First, they said, there are serious dissenters in the BJP and so Modi’s road to the prime ministership won’t be easy. They forgot that Modi’s elevation was driven by the party’s grassroots and not by leaders in Delhi without a base. So fossils like LK Advani and Jaswant Singh were seen as some kind of huge barrier to Modi. They failed to see the power-shift underway in the party. The party’s grassroots ensured that not only its leaders fell in line, but even the RSS could not ultimately stop Modi from being elevated to prime ministerial candidate.
Second, they said even if Modi gets the party’s nomination, he won’t get allies. For Modi is a polarising figure. Team Modi went about stitching allies one by one, in UP, Bihar, Maharashtra, Tamil Nadu and, finally, Andhra Pradesh. Now, with victory in sight, it won’t lack for any ally.

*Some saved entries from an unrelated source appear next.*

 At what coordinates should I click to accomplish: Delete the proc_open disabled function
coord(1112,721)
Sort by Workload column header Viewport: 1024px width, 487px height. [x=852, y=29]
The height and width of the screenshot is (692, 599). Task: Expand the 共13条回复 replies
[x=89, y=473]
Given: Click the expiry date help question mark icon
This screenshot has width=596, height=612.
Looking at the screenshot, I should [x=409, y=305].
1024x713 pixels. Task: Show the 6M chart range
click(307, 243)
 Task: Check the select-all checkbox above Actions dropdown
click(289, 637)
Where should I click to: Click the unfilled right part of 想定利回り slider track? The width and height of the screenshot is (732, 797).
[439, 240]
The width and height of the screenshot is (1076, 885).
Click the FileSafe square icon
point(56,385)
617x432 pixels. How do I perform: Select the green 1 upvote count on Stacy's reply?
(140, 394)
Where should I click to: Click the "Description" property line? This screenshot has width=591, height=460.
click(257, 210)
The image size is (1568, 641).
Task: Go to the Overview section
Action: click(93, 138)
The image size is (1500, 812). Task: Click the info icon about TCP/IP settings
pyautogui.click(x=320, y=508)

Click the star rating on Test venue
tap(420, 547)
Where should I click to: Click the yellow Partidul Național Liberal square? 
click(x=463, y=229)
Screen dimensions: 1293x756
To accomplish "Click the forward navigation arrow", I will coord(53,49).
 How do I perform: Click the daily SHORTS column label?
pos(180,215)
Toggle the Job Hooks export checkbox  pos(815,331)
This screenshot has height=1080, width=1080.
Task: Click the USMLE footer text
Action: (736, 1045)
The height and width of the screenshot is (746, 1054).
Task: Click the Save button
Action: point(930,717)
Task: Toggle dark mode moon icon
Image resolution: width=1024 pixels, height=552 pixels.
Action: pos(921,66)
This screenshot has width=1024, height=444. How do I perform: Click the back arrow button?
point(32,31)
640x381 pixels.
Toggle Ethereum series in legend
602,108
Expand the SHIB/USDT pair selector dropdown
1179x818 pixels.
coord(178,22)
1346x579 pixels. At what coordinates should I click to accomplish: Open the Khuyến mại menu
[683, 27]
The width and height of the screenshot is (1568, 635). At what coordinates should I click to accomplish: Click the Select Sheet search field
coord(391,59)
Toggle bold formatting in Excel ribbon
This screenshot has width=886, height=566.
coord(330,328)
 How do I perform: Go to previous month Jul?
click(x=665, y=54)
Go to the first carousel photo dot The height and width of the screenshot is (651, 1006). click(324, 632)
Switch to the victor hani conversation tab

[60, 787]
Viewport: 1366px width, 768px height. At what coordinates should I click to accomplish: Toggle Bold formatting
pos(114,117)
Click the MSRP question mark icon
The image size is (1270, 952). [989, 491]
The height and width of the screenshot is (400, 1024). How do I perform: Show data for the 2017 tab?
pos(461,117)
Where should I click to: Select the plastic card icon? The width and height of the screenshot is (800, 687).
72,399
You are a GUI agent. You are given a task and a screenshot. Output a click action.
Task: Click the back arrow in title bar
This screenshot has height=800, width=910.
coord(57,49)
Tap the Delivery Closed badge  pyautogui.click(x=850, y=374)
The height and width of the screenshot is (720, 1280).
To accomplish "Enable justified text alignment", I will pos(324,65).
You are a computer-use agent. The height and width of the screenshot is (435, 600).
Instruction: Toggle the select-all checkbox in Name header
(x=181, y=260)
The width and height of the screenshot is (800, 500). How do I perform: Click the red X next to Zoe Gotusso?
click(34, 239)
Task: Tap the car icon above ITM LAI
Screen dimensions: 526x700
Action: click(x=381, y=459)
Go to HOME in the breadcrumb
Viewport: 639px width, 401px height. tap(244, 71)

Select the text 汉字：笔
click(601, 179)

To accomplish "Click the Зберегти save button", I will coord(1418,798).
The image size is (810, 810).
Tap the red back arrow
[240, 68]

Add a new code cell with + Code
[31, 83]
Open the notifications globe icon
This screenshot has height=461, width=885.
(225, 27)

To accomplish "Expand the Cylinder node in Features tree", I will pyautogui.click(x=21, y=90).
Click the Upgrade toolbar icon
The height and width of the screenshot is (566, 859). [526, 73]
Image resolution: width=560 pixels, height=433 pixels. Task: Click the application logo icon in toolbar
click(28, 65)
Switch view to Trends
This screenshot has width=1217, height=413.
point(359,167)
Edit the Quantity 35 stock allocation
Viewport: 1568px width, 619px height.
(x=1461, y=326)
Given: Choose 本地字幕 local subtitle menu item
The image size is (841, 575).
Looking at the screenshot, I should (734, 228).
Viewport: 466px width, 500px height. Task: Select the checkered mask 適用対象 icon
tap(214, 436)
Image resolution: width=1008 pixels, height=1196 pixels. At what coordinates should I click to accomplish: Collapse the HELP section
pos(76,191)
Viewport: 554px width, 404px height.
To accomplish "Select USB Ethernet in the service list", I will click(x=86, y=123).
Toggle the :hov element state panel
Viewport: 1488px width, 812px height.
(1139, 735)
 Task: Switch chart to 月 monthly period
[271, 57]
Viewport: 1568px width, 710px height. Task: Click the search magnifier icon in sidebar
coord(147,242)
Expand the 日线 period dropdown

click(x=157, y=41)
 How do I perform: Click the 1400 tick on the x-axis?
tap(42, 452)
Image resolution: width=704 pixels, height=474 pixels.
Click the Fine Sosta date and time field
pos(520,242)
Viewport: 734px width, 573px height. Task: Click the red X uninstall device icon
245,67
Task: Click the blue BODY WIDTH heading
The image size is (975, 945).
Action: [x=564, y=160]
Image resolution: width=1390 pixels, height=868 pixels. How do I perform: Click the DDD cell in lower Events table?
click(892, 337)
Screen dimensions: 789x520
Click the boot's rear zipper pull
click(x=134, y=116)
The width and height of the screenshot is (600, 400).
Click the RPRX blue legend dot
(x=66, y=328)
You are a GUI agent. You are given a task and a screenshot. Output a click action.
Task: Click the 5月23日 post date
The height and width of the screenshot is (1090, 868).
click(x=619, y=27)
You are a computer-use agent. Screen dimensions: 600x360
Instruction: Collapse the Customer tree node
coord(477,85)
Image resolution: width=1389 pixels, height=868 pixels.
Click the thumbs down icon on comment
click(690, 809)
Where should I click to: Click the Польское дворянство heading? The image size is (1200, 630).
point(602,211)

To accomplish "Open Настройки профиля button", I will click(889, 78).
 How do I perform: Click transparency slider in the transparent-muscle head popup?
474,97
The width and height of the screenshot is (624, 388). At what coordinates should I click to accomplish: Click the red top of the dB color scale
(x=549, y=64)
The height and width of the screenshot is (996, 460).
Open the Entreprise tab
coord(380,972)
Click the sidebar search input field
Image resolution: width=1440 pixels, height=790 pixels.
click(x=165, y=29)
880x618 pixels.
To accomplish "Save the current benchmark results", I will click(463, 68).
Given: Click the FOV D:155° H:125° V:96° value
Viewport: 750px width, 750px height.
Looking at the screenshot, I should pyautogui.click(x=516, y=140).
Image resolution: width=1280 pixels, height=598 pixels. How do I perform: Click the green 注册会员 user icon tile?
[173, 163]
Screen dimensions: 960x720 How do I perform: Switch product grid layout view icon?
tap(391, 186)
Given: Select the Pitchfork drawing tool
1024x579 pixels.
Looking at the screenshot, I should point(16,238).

Third, they said that Muslims and the minorities would stem the BJP tide. Towards the final stages, it was believed that the Samajwadi Party in Uttar Pradesh and the RJD-Congress alliance in Bihar would do much better than expected. They turned out to be paper tigers.
Fourth, they said that the regional parties would prevent a Modi sweep. The big numbers posted by the AIADMK, the BJD and the Trinamool Congress would seem to suggest that this could well be the case. But the reality could be more complex: the superb results of these parties could also be because of the BJP’s surge. As the BJP vote share surged, it took away a lot of the anti-incumbency votes of the AIADMKs, TMCs and BJDs. This may be why they did even better than before.
Fifth, they said that caste and other factors would stymie the BJP in various parts of the country. Modi has swept many caste issues away with his focus on the big message. Mayawati got nowhere in UP.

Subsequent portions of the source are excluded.